Tag Archives: Servants

Totalitarian Noir

Servants

by Christie Robb

Set in 1980s totalitarian Czechoslovakia, director Ivan Ostrochovský’s Servants follows teenage Catholic seminarians at Bratislava Theological Faculty. Here even religious texts are prohibited, banned as a threat to state security.

A real-world association of priests outwardly loyal to the Communist leadership, Pacem in Terris, controls the school and works in tandem with the government to uphold the Communist party line. This forces freethinkers who want full access to religious texts to go underground, exchanging books and meeting in secret.

The film starts with a noir-style drive along a secluded road. Eventually, the car parks under a bridge,  two men emerge, and a body is dumped from the trunk.

One of the men is a priest, the other a State Security operative. Although they claim the dead man was a victim of a hit and run, it’s clear he’s been brutally tortured to death. The rest of the story is told mostly in flashback and relates the events of the previous 143 days.
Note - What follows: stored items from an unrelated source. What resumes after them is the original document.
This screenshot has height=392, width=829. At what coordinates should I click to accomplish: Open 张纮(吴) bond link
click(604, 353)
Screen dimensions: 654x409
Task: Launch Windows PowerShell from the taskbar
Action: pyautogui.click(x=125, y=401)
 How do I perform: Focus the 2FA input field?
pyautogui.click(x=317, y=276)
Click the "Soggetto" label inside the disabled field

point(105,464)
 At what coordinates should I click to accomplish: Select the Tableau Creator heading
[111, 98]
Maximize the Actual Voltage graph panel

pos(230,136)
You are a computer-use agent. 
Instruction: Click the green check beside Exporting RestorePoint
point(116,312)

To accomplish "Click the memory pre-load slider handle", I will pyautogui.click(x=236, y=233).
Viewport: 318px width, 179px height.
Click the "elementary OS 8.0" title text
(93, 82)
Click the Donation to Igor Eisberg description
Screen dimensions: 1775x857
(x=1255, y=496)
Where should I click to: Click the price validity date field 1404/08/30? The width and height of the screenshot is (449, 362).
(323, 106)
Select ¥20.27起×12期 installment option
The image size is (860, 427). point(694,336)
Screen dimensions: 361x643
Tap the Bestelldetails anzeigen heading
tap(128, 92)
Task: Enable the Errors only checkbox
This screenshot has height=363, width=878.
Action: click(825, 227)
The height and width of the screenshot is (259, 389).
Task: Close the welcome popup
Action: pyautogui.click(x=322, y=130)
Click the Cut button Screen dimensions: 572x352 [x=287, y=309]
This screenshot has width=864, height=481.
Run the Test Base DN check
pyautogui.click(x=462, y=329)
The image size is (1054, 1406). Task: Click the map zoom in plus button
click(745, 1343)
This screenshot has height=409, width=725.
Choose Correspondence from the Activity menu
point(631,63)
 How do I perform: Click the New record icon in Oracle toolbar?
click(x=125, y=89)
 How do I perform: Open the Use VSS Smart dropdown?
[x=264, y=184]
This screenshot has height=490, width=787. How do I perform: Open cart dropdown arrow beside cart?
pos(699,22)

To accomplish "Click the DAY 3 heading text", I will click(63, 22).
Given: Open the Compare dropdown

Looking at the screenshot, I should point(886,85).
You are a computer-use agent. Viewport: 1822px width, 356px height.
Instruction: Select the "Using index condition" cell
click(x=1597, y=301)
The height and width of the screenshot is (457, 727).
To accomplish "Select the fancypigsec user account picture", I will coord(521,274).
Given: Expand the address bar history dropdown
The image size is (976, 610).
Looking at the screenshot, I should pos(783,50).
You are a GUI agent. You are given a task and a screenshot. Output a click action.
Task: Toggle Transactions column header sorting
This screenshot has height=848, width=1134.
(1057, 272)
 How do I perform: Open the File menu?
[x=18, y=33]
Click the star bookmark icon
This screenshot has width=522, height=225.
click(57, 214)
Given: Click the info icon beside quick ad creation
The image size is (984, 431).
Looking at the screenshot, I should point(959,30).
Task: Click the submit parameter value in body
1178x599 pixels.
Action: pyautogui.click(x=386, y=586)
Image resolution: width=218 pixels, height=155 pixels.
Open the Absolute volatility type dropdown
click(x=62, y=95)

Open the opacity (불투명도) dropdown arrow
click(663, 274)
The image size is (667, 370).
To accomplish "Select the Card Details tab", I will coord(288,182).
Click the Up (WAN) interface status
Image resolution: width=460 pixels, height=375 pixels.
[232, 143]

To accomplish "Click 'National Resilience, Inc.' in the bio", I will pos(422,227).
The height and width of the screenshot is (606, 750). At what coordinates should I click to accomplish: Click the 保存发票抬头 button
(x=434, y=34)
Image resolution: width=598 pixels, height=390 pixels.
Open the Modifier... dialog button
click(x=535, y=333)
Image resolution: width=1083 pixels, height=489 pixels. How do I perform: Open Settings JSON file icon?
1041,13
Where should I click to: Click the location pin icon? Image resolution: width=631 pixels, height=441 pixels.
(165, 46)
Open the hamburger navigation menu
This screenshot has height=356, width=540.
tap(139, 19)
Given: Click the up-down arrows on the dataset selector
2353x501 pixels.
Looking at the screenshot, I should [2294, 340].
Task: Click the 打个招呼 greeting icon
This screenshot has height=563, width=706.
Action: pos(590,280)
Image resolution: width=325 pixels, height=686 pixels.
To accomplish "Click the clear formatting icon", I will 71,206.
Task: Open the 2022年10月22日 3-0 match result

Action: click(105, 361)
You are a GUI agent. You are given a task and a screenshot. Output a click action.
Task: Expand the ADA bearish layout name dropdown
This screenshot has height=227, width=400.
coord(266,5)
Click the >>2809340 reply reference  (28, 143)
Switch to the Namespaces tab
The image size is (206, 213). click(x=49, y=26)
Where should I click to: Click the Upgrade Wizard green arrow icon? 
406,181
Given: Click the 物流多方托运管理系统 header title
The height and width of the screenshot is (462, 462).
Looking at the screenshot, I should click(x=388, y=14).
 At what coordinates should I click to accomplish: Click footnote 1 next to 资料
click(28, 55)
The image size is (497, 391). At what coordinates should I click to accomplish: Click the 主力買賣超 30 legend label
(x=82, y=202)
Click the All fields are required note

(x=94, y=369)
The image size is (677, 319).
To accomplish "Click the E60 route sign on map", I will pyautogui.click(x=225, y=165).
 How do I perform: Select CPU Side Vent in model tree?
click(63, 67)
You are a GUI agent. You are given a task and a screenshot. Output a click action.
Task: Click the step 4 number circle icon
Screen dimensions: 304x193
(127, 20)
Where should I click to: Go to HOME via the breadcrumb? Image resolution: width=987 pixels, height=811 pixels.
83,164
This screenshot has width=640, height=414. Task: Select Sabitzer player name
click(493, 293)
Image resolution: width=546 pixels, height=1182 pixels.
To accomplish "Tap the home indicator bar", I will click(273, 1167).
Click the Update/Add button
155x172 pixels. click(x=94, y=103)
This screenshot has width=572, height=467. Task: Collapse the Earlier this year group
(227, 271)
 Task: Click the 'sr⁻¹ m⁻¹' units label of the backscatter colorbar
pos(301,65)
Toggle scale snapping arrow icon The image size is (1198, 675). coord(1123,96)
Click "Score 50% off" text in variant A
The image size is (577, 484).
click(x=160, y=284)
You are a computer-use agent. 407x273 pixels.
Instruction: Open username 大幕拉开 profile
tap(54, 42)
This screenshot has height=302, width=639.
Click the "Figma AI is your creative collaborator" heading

Servants is a spare film. Shot in black and white, the camera often lingers—the white curl of smoke against a black background, the security operative’s bleak little apartment, overhead God’s Eye shots of the seminary boys playing in the courtyard, or agonizing behind the prison bar-like frames of their bunk beds about whether they should collaborate with the government and become informants or put themselves at risk of becoming targets.

A lot of the lingering shows the routine minutiae of life—eating, bathing, practicing a musical instrument, for example. This is in contrast to the oppressive feel of constant surveillance and possible eruptions of violence.

Combined with a very understated score, this illustrates how normalized the culture of censorship and menace became. But it also makes Servants a little hypnotic. It can be easy to let the mind wander to other things. Other banned reading materials. Other stirrings of authoritarianism.